Question

Find the indefinite integral and check your result by differentiation.$$\int \frac{t^{2}+2}{t^{2}} d t$$

Answer

**step1** Understanding the problem

The problem asks us to perform two main tasks: first, to find the indefinite integral of the function $$\frac{t^{2}+2}{t^{2}}$$; and second, to check our answer by differentiating the result. This is a fundamental problem in calculus involving integration and differentiation.
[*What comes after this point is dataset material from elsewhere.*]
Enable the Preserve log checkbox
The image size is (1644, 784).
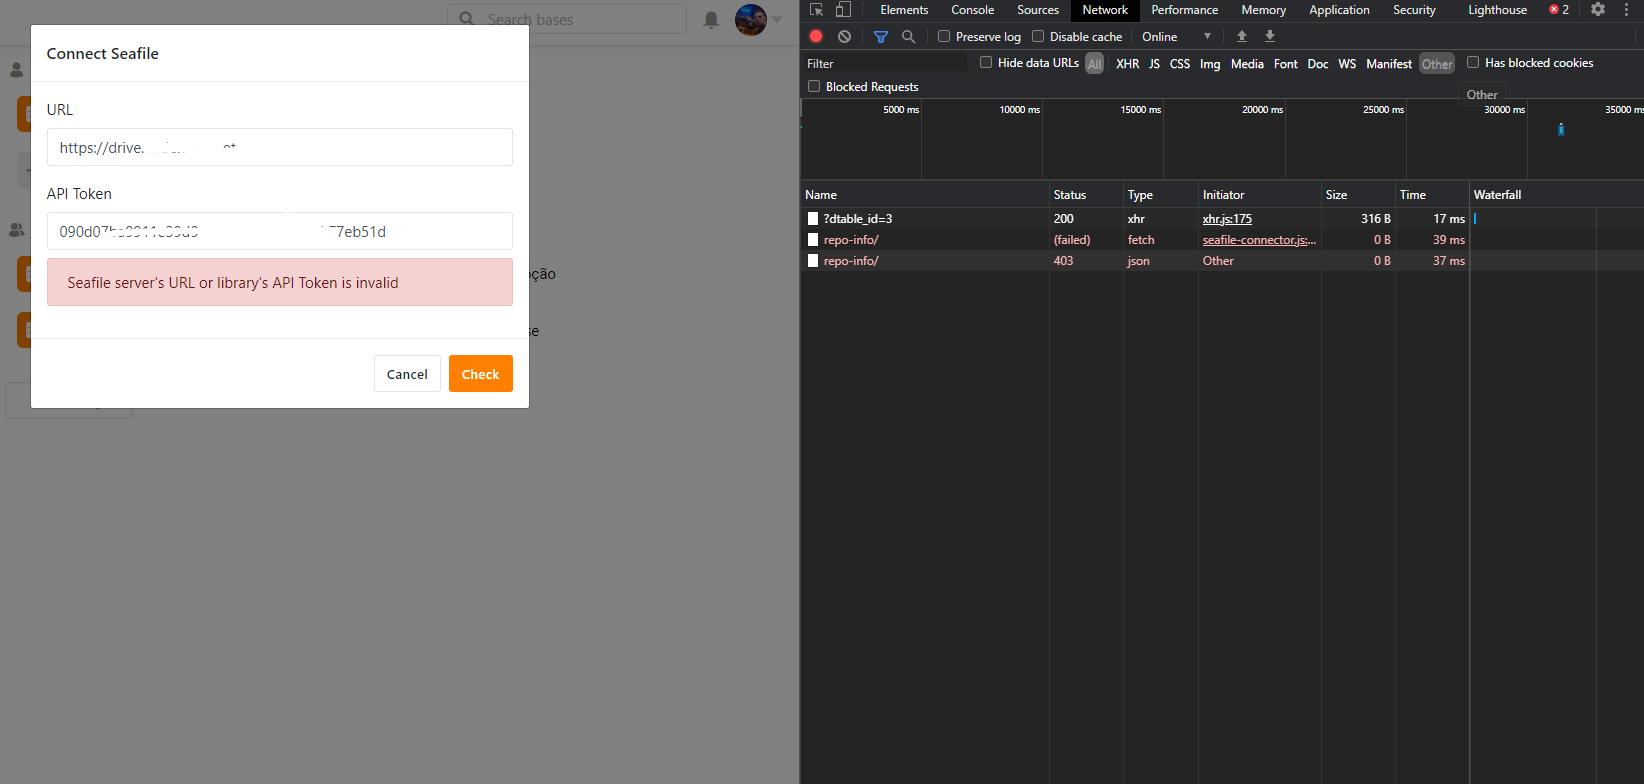[x=943, y=36]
**step2** Simplifying the integrand

Before integrating, it is often helpful to simplify the expression. The given integrand is a fraction with a sum in the numerator:
$$\frac{t^{2}+2}{t^{2}}$$
We can split this fraction into two separate terms by dividing each term in the numerator by the denominator:
$$\frac{t^{2}}{t^{2}} + \frac{2}{t^{2}}$$
Simplifying each term:
$$1 + \frac{2}{t^{2}}$$
To prepare for integration using the power rule, we can rewrite $$\frac{2}{t^{2}}$$ using a negative exponent as $$2t^{-2}$$.
So, the simplified integrand is $$1 + 2t^{-2}$$.
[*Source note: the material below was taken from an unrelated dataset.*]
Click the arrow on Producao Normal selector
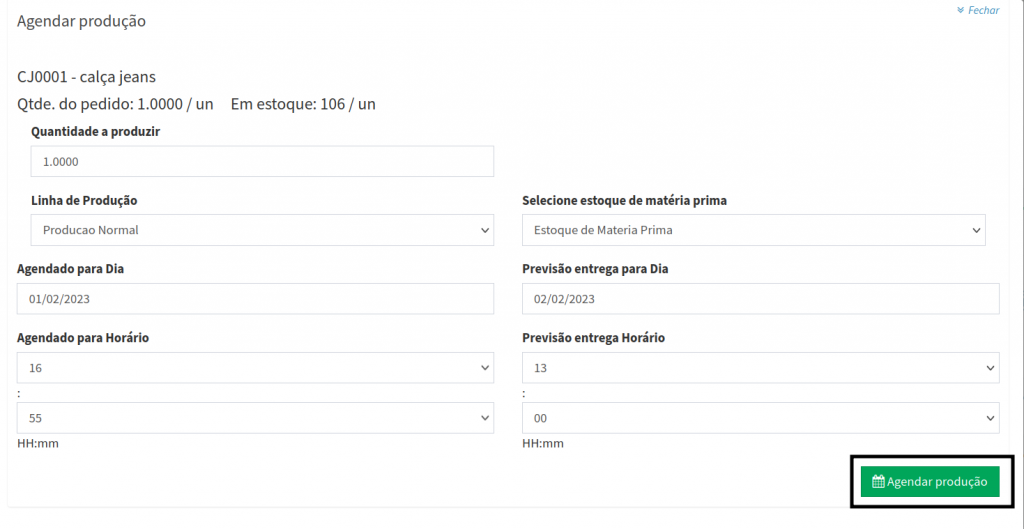1024x529 pixels. click(x=483, y=230)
**step3** Applying the power rule for integration

Now, we integrate the simplified expression term by term. The integral of a sum is the sum of the integrals:
$$\int (1 + 2t^{-2}) dt = \int 1 dt + \int 2t^{-2} dt$$
For the first term, the integral of a constant (1) with respect to t is $$t$$.
For the second term, we use the power rule for integration, which states that $$\int x^n dx = \frac{x^{n+1}}{n+1} + C$$ (for $$n \neq -1$$). Here, $$x = t$$ and $$n = -2$$.
$$\int 2t^{-2} dt = 2 \times \frac{t^{-2+1}}{-2+1} + C$$
$$ = 2 \times \frac{t^{-1}}{-1} + C$$
$$ = -2t^{-1} + C$$
This can also be written as $$-\frac{2}{t} + C$$.

**step4** Writing the indefinite integral

Combining the results from integrating each term, the indefinite integral of the original function is:
$$ \int \frac{t^{2}+2}{t^{2}} dt = t - \frac{2}{t} + C $$
where C represents the constant of integration.

**step5** Checking the result by differentiation

To verify our indefinite integral, we differentiate our result, $$F(t) = t - \frac{2}{t} + C$$, with respect to t. If our integration is correct, the derivative of $$F(t)$$ should be equal to the original integrand, $$\frac{t^{2}+2}{t^{2}}$$.
We differentiate each term:
The derivative of $$t$$ with respect to $$t$$ is $$1$$.
The derivative of $$-\frac{2}{t}$$ (which is $$-2t^{-1}$$) with respect to $$t$$ is:
$$\frac{d}{dt}(-2t^{-1}) = -2 \times (-1)t^{-1-1}$$
$$ = 2t^{-2}$$
$$ = \frac{2}{t^{2}}$$
The derivative of the constant of integration $$C$$ is $$0$$.

**step6** Verifying the derivative matches the original integrand

Summing the derivatives of each term, we get:
$$F'(t) = 1 + \frac{2}{t^{2}}$$
To compare this with the original integrand, we can combine the terms by finding a common denominator:
$$1 + \frac{2}{t^{2}} = \frac{t^{2}}{t^{2}} + \frac{2}{t^{2}} = \frac{t^{2}+2}{t^{2}}$$
This result matches the original integrand. Therefore, our indefinite integral is correct.